[Stored items]
- - -

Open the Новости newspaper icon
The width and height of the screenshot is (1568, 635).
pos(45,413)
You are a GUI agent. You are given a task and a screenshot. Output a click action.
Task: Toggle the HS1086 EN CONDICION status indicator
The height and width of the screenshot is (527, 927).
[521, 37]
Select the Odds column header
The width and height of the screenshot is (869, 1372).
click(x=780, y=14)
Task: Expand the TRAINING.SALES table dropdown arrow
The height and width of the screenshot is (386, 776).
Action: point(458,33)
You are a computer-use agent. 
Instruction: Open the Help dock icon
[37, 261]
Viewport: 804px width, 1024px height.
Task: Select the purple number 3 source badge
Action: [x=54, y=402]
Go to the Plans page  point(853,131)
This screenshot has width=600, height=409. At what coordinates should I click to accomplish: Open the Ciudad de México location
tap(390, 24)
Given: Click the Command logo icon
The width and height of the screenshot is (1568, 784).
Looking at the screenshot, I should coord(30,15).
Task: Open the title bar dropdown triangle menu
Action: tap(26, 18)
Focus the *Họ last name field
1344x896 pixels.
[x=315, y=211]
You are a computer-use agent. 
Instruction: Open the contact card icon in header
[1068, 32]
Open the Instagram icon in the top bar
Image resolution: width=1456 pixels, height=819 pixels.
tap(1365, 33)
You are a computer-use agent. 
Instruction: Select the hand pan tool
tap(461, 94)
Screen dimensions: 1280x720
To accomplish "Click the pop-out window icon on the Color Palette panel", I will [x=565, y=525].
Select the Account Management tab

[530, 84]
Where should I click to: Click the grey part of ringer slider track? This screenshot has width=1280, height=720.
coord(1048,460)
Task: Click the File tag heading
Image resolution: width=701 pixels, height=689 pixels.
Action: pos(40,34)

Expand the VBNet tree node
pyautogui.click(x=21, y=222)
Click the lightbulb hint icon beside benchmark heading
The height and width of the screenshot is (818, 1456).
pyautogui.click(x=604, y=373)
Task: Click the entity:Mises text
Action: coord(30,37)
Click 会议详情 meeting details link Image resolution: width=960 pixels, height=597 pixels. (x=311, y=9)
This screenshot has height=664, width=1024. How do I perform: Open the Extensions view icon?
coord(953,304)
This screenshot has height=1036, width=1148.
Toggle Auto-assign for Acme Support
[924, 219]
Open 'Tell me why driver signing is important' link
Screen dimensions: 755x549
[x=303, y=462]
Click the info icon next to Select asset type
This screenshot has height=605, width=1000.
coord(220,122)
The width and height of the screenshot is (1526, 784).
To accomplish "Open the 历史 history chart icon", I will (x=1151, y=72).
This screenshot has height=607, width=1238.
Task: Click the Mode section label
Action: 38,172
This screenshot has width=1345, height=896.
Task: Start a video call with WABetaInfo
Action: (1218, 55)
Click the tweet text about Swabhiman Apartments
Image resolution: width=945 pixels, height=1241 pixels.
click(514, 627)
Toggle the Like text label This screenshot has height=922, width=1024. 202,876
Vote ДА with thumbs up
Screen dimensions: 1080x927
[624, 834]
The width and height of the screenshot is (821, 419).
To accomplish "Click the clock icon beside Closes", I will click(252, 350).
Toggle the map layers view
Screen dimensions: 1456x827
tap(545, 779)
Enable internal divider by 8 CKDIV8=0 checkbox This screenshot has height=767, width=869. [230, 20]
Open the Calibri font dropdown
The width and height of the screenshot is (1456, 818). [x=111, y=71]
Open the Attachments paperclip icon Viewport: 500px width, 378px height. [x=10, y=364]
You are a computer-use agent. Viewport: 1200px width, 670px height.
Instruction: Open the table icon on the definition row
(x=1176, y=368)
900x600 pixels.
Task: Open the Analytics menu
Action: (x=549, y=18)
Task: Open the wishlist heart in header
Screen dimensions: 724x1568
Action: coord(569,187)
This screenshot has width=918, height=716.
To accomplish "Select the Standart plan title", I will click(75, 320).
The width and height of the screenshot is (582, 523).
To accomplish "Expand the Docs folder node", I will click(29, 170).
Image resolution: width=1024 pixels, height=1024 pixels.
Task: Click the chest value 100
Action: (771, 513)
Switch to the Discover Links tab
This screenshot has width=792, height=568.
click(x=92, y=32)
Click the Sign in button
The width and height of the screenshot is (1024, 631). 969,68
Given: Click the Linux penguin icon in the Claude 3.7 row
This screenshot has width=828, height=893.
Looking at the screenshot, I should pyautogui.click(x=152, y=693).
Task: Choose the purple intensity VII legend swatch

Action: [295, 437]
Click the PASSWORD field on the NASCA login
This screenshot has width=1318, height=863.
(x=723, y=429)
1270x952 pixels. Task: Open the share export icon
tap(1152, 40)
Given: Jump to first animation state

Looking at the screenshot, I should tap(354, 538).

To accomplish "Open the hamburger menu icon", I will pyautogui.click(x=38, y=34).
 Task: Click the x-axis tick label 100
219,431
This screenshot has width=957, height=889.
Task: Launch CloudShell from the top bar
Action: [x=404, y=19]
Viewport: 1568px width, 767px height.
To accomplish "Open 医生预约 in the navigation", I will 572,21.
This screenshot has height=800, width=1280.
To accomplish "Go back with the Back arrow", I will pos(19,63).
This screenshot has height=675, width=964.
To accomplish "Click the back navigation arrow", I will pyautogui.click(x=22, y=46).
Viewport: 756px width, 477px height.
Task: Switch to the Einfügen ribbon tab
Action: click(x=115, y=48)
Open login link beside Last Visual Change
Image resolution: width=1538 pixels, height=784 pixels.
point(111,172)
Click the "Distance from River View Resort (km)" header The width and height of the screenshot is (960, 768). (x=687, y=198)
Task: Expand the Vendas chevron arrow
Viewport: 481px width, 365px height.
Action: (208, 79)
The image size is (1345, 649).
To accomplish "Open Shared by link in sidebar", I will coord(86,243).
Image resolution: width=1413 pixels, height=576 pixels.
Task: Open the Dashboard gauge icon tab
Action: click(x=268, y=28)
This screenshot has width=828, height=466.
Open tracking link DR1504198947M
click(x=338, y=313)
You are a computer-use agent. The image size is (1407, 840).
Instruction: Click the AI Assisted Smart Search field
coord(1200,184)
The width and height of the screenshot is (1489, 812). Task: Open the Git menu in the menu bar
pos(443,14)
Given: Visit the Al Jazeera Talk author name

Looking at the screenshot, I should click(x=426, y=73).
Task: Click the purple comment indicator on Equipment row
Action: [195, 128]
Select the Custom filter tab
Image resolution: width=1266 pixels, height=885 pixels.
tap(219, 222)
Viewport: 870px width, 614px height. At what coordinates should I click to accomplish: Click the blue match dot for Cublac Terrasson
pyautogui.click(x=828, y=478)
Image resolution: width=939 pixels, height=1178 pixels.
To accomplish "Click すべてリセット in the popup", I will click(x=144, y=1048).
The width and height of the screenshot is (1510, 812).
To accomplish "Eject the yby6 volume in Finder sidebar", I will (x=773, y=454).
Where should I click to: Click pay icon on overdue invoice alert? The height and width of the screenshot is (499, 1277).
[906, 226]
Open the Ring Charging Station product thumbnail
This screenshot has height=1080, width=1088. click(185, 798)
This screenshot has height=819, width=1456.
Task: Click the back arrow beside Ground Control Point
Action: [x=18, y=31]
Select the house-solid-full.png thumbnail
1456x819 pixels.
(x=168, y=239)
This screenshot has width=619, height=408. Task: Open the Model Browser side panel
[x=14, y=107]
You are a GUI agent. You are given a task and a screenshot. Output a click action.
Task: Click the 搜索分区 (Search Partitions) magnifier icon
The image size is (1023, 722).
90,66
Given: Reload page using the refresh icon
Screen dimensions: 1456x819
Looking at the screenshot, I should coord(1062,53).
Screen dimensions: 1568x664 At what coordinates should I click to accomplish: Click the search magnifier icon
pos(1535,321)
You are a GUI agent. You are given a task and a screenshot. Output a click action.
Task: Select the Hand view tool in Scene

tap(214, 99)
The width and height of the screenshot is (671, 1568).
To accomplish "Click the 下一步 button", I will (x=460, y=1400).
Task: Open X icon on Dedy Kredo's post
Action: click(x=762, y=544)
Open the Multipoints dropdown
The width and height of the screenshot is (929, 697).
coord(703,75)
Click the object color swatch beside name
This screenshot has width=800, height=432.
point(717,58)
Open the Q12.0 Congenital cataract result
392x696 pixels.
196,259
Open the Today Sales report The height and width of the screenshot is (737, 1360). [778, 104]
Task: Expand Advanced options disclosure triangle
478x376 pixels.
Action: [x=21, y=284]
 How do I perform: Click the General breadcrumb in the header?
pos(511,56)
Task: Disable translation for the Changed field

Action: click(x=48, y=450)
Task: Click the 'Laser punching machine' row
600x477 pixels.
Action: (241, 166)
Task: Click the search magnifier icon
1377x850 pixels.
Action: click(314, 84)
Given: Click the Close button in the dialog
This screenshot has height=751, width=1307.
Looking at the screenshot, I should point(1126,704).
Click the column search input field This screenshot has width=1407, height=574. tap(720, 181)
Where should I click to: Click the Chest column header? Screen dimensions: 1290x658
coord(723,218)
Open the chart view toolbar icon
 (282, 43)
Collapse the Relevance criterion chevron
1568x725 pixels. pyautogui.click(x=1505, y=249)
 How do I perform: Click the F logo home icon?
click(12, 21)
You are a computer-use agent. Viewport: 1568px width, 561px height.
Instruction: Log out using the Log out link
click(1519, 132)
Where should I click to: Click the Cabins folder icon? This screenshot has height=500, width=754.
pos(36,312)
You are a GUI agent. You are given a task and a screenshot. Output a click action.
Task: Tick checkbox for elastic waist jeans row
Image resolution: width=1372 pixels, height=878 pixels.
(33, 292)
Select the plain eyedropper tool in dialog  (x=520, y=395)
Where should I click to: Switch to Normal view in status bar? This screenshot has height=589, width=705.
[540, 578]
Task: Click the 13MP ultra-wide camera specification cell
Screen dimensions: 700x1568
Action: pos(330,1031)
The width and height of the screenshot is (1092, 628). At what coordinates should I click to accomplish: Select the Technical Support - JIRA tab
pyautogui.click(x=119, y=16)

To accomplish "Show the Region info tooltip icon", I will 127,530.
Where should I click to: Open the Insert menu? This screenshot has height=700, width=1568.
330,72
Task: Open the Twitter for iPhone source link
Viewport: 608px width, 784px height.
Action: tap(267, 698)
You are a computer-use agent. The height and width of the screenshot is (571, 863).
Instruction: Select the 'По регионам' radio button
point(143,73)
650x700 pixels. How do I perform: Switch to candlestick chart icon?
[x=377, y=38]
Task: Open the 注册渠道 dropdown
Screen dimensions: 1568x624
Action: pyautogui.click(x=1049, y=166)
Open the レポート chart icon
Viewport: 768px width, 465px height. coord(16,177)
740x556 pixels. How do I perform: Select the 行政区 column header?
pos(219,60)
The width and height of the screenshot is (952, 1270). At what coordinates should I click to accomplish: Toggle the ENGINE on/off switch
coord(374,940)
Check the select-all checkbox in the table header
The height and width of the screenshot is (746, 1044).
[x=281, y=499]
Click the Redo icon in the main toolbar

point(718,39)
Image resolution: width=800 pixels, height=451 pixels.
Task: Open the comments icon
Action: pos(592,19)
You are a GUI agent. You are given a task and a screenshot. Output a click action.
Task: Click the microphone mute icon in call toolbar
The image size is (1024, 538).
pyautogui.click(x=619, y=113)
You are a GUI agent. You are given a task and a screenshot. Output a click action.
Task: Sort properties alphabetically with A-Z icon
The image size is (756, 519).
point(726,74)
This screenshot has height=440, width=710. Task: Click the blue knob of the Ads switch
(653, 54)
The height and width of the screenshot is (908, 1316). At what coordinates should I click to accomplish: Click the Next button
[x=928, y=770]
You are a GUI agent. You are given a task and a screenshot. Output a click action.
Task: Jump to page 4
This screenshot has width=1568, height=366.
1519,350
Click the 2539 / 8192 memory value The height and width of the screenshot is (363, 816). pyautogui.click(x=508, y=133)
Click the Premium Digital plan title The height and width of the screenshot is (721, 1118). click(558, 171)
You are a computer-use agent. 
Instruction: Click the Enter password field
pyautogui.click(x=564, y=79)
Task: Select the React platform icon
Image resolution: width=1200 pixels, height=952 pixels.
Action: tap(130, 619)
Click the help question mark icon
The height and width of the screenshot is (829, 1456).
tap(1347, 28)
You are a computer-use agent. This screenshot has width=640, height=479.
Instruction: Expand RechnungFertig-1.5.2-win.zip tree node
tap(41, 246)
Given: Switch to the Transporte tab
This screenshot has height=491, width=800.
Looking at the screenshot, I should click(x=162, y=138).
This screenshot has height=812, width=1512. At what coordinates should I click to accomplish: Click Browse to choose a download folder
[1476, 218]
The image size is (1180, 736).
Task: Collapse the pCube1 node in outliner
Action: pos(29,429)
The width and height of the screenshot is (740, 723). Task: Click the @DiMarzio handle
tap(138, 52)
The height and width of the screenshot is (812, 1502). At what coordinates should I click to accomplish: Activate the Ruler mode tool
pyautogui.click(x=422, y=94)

- - -

- _Exercise task_: Replace "computer-use agent" with "screen agent" in the entries from the start through the line with "Action: pos(40,34)", and write those lines out again with everything else unchanged.

- _Output below_:
Open the Новости newspaper icon
The width and height of the screenshot is (1568, 635).
pos(45,413)
You are a GUI agent. You are given a task and a screenshot. Output a click action.
Task: Toggle the HS1086 EN CONDICION status indicator
The height and width of the screenshot is (527, 927).
[521, 37]
Select the Odds column header
The width and height of the screenshot is (869, 1372).
click(x=780, y=14)
Task: Expand the TRAINING.SALES table dropdown arrow
The height and width of the screenshot is (386, 776).
Action: point(458,33)
You are a screen agent. 
Instruction: Open the Help dock icon
[37, 261]
Viewport: 804px width, 1024px height.
Task: Select the purple number 3 source badge
Action: [x=54, y=402]
Go to the Plans page  point(853,131)
This screenshot has width=600, height=409. At what coordinates should I click to accomplish: Open the Ciudad de México location
tap(390, 24)
Given: Click the Command logo icon
The width and height of the screenshot is (1568, 784).
Looking at the screenshot, I should coord(30,15).
Task: Open the title bar dropdown triangle menu
Action: tap(26, 18)
Focus the *Họ last name field
1344x896 pixels.
[x=315, y=211]
You are a screen agent. 
Instruction: Open the contact card icon in header
[1068, 32]
Open the Instagram icon in the top bar
Image resolution: width=1456 pixels, height=819 pixels.
tap(1365, 33)
You are a screen agent. 
Instruction: Select the hand pan tool
tap(461, 94)
Screen dimensions: 1280x720
To accomplish "Click the pop-out window icon on the Color Palette panel", I will [x=565, y=525].
Select the Account Management tab

[530, 84]
Where should I click to: Click the grey part of ringer slider track? This screenshot has width=1280, height=720.
coord(1048,460)
Task: Click the File tag heading
Image resolution: width=701 pixels, height=689 pixels.
Action: pos(40,34)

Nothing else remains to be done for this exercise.